┌──

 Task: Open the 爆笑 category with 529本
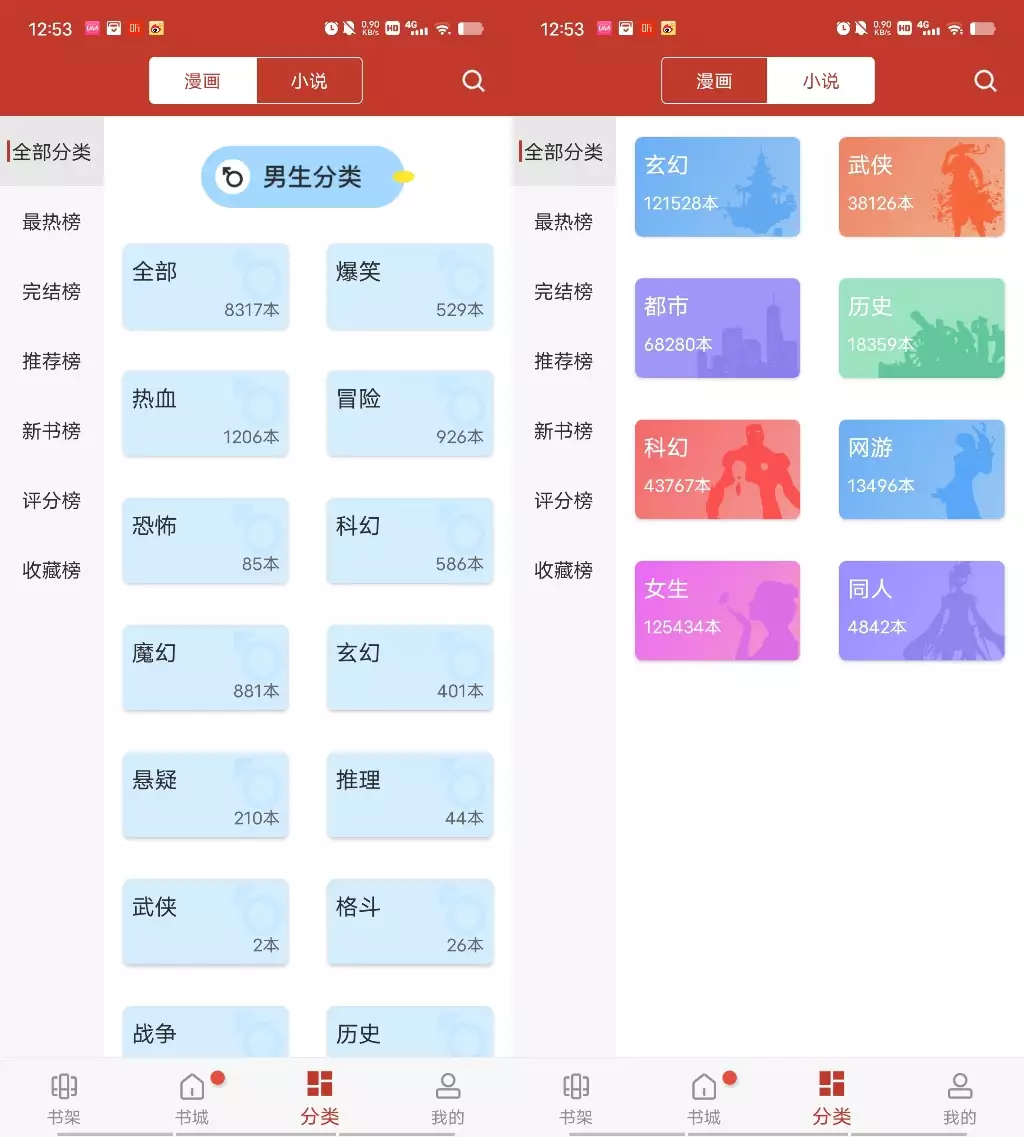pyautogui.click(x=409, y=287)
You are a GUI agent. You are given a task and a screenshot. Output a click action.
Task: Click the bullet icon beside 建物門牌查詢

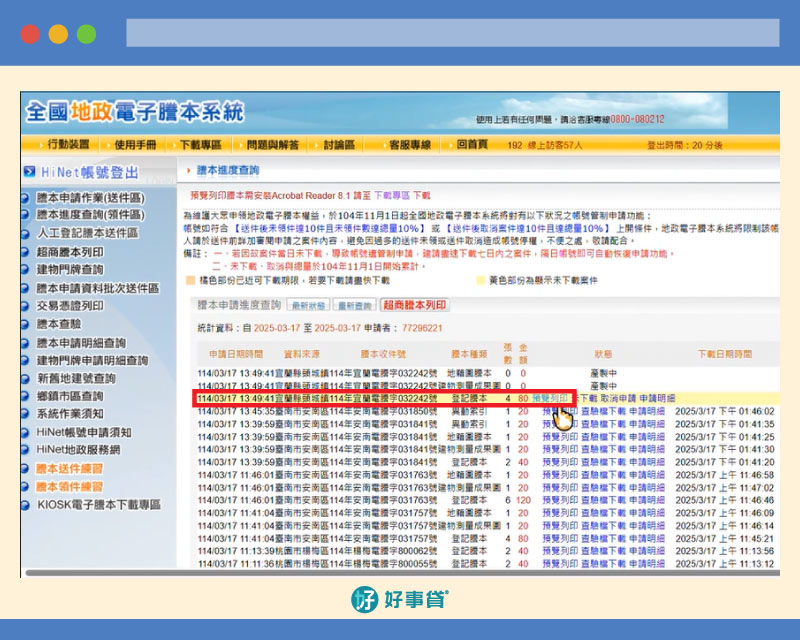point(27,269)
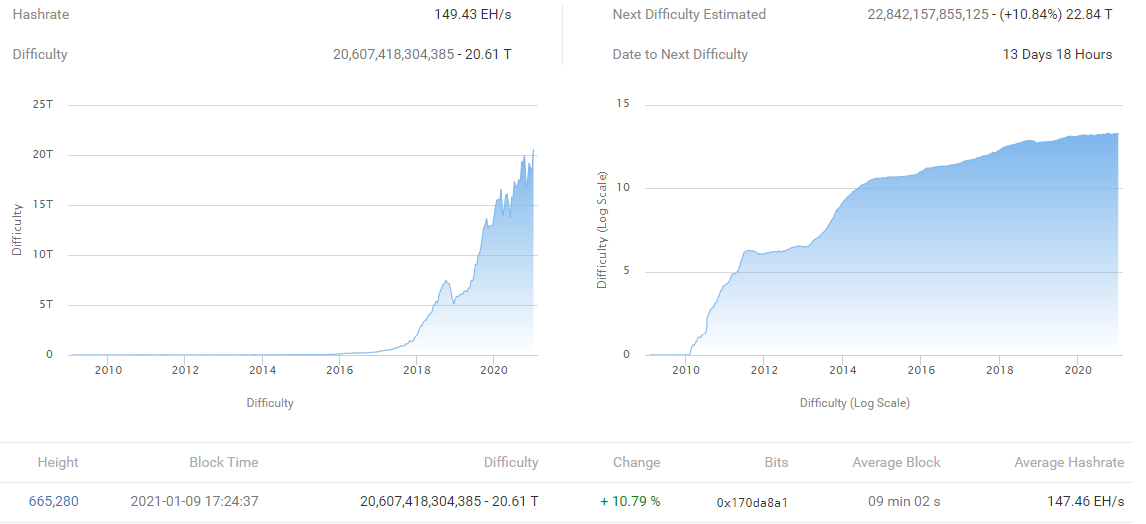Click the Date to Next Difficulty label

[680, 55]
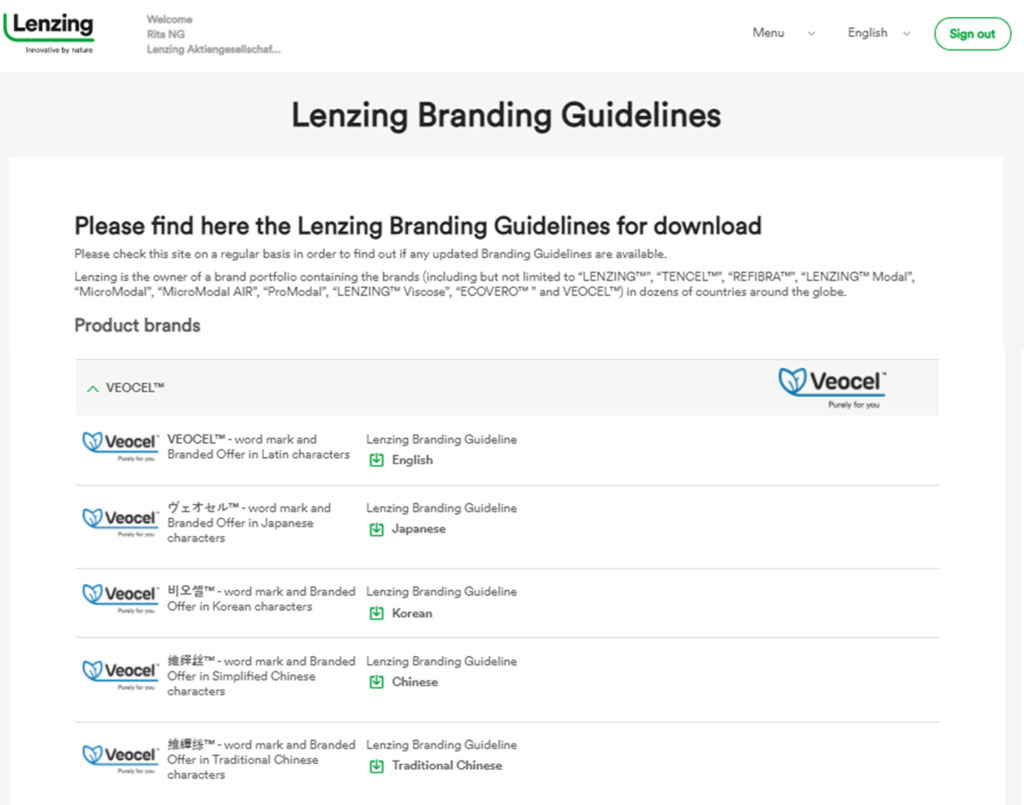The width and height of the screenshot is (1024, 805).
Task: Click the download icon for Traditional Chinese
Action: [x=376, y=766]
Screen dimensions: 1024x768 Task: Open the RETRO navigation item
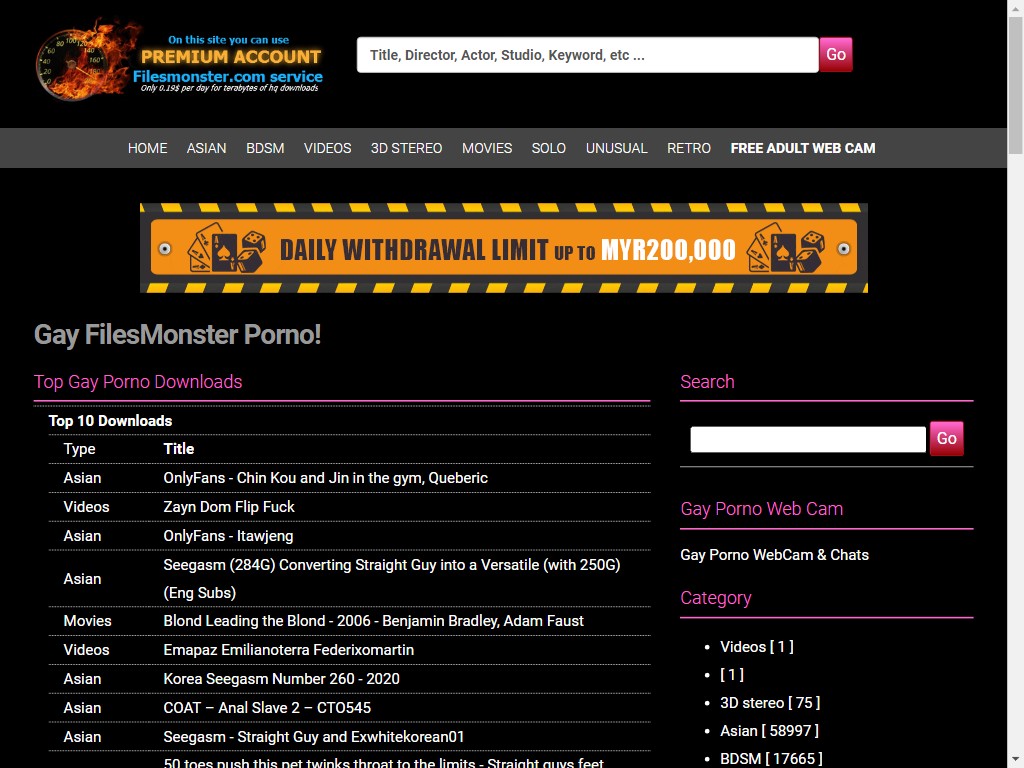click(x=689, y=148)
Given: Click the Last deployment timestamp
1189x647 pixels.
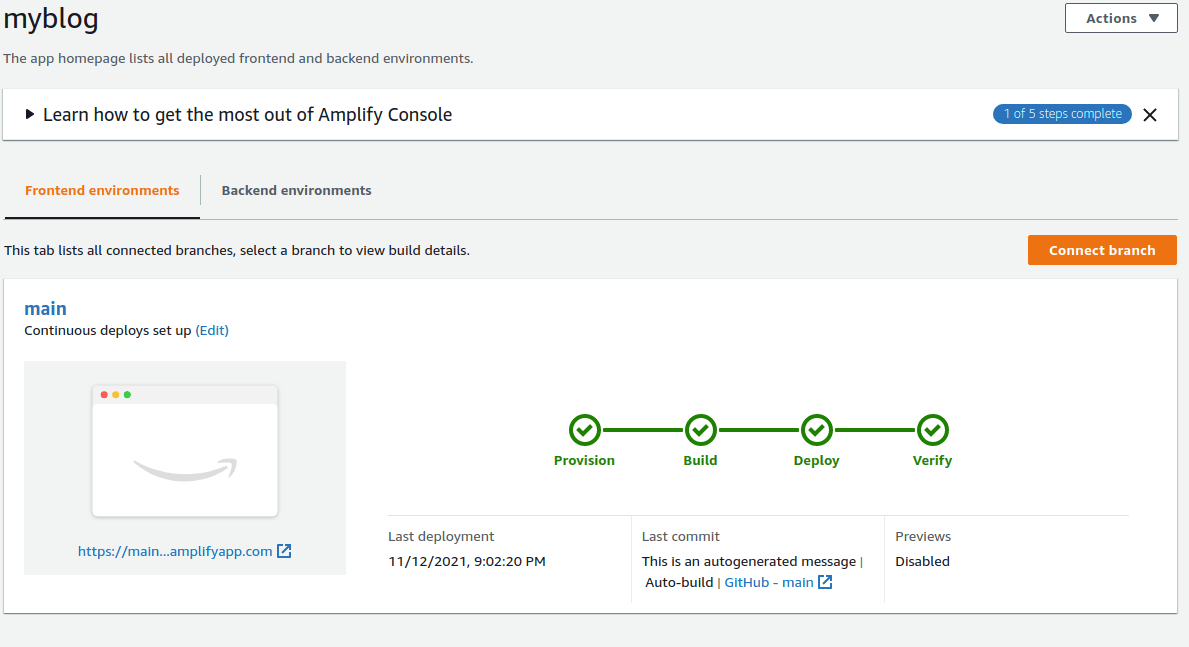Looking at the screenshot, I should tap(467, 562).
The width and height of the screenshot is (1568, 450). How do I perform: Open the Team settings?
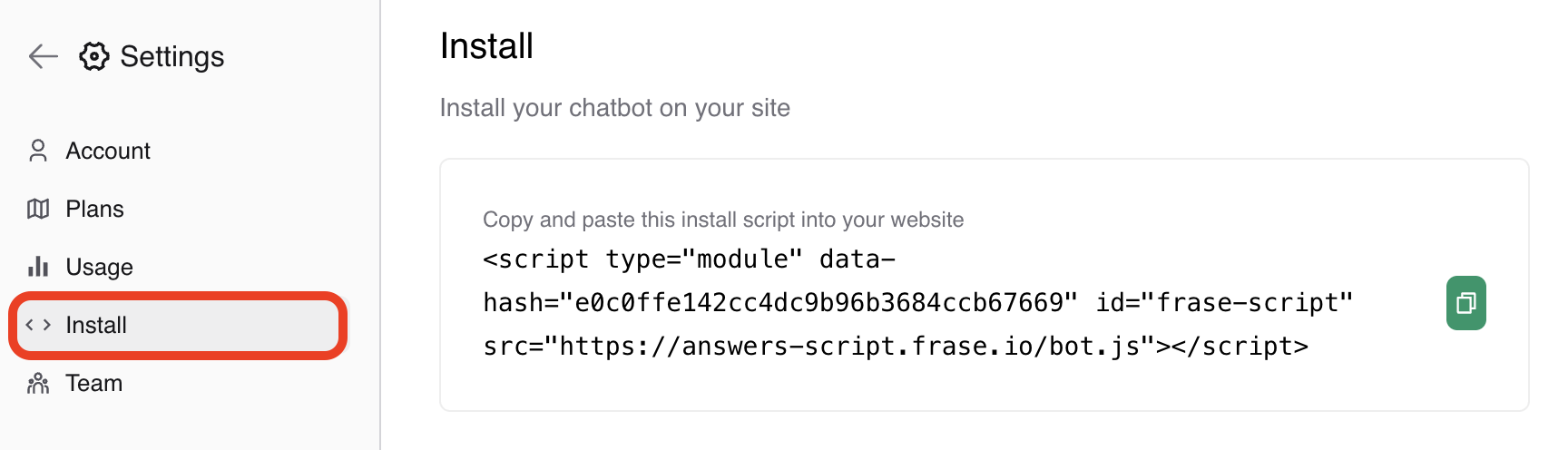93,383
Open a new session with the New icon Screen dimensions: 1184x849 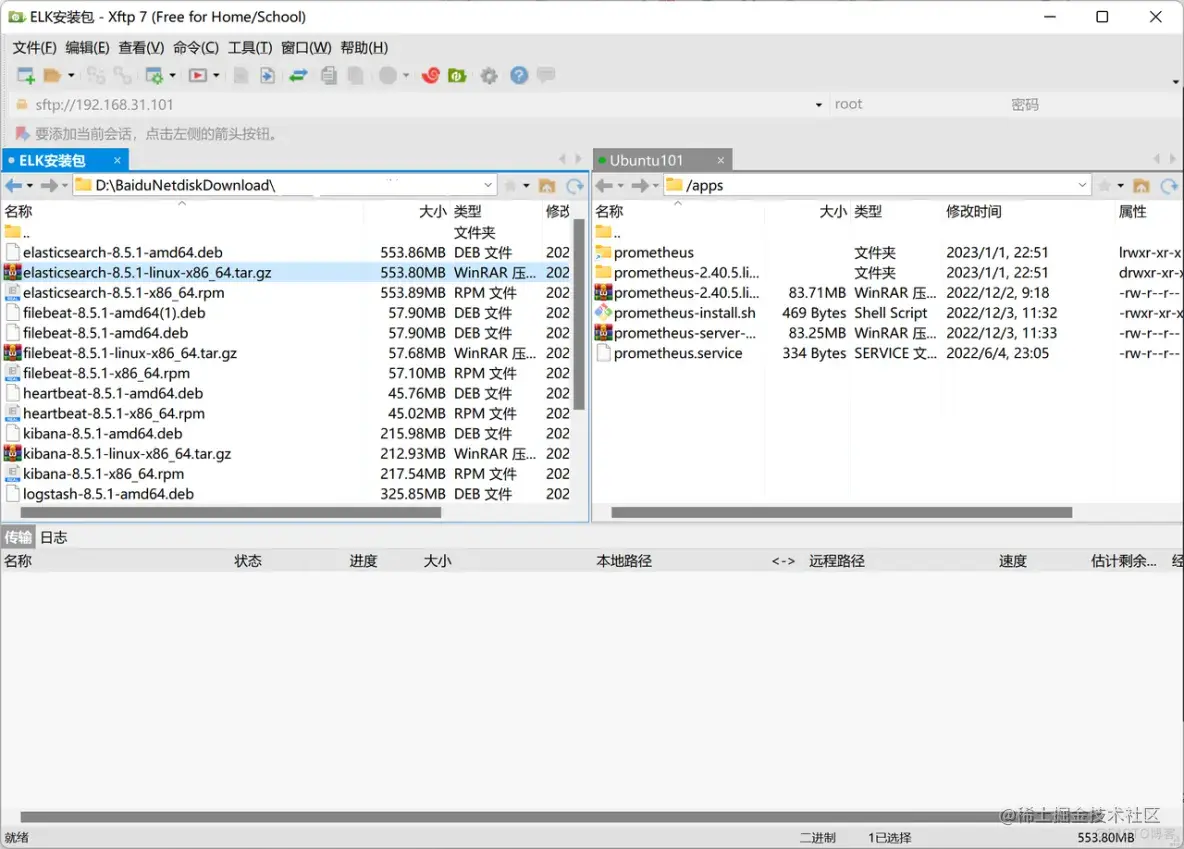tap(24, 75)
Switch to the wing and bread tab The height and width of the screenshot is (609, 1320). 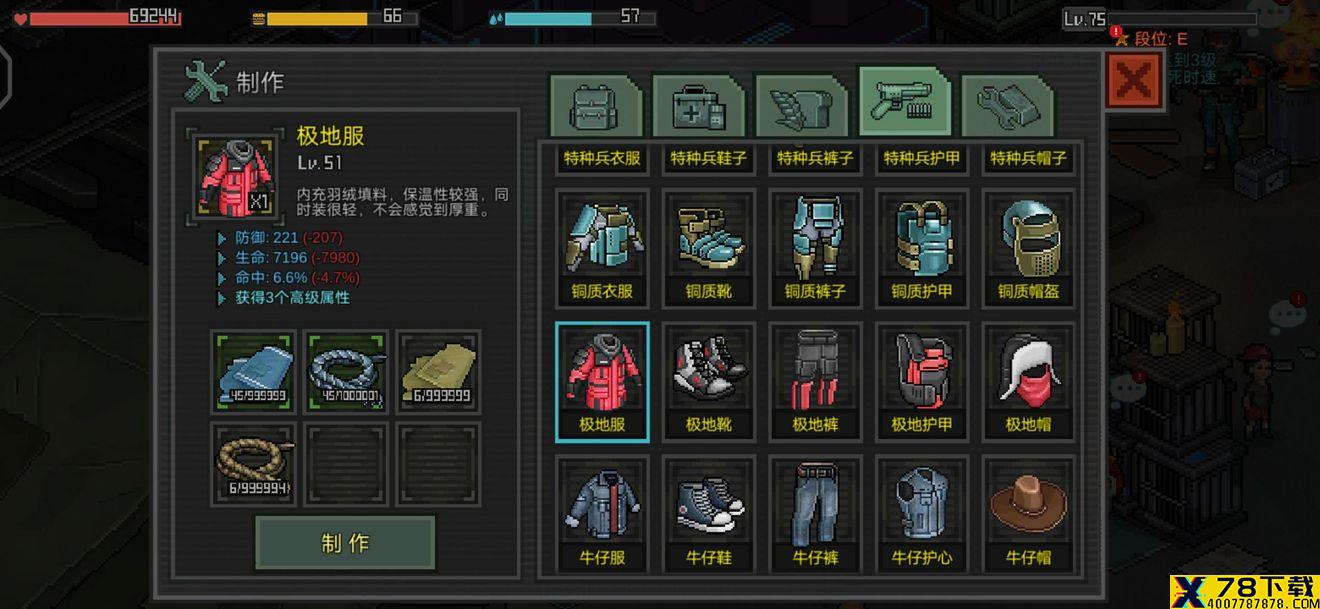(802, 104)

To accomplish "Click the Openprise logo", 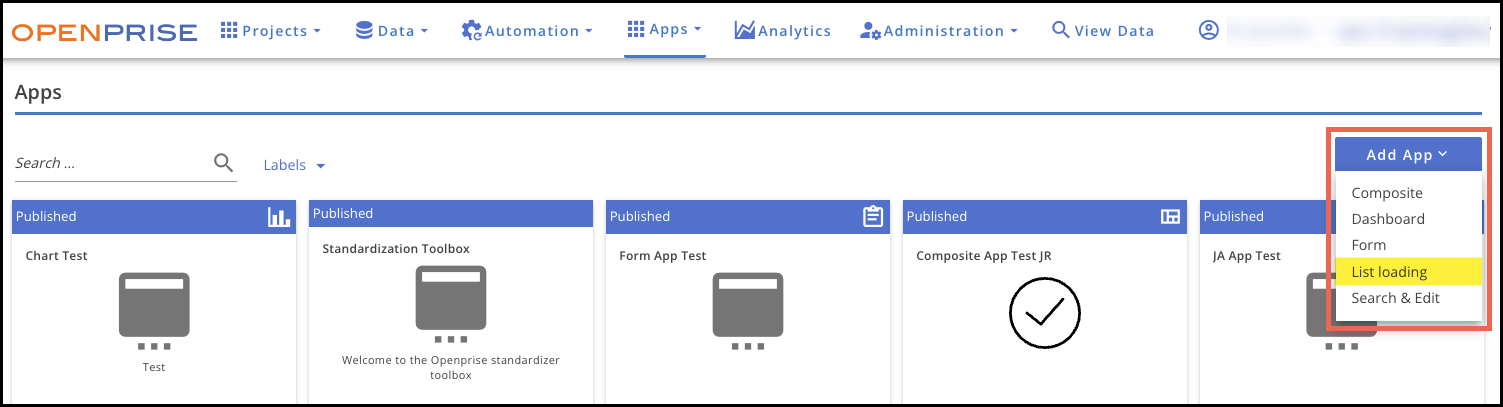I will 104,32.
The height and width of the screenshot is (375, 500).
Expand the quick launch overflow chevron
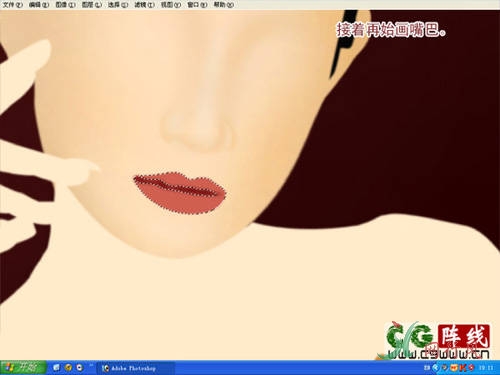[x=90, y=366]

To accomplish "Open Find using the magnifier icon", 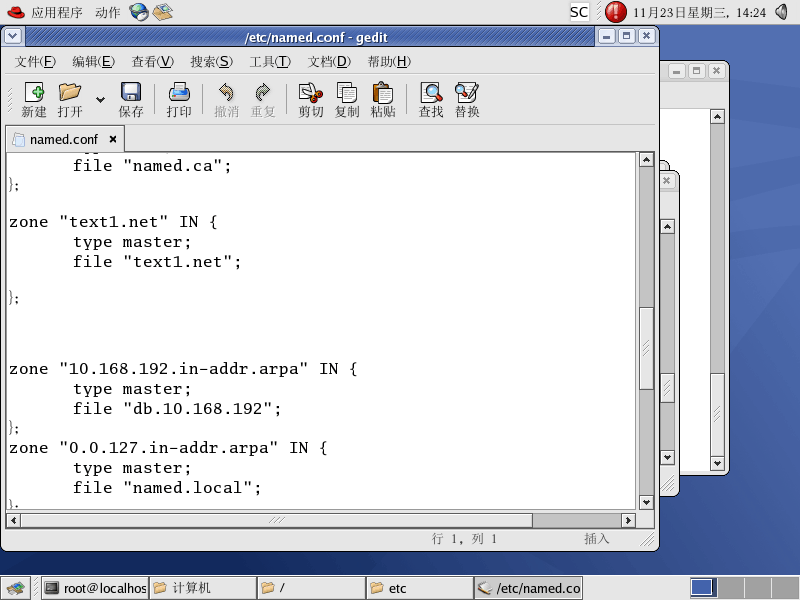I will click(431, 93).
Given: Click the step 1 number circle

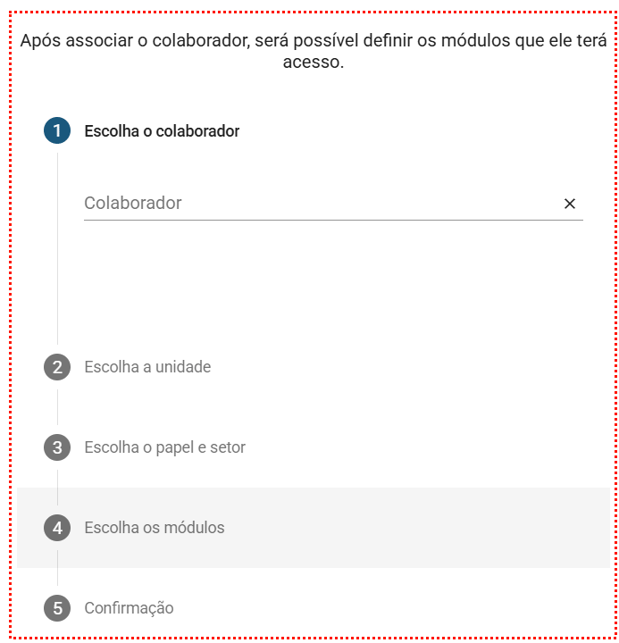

└──

What you need to do
Print once more, exactly, the lines that start at the top of the records above and end at the line with "You are a GUI", skipping all pictures.

Result
 Task: Open the 爆笑 category with 529本
pyautogui.click(x=409, y=287)
You are a GUI agent. You are given a task and a screenshot. Output a click action.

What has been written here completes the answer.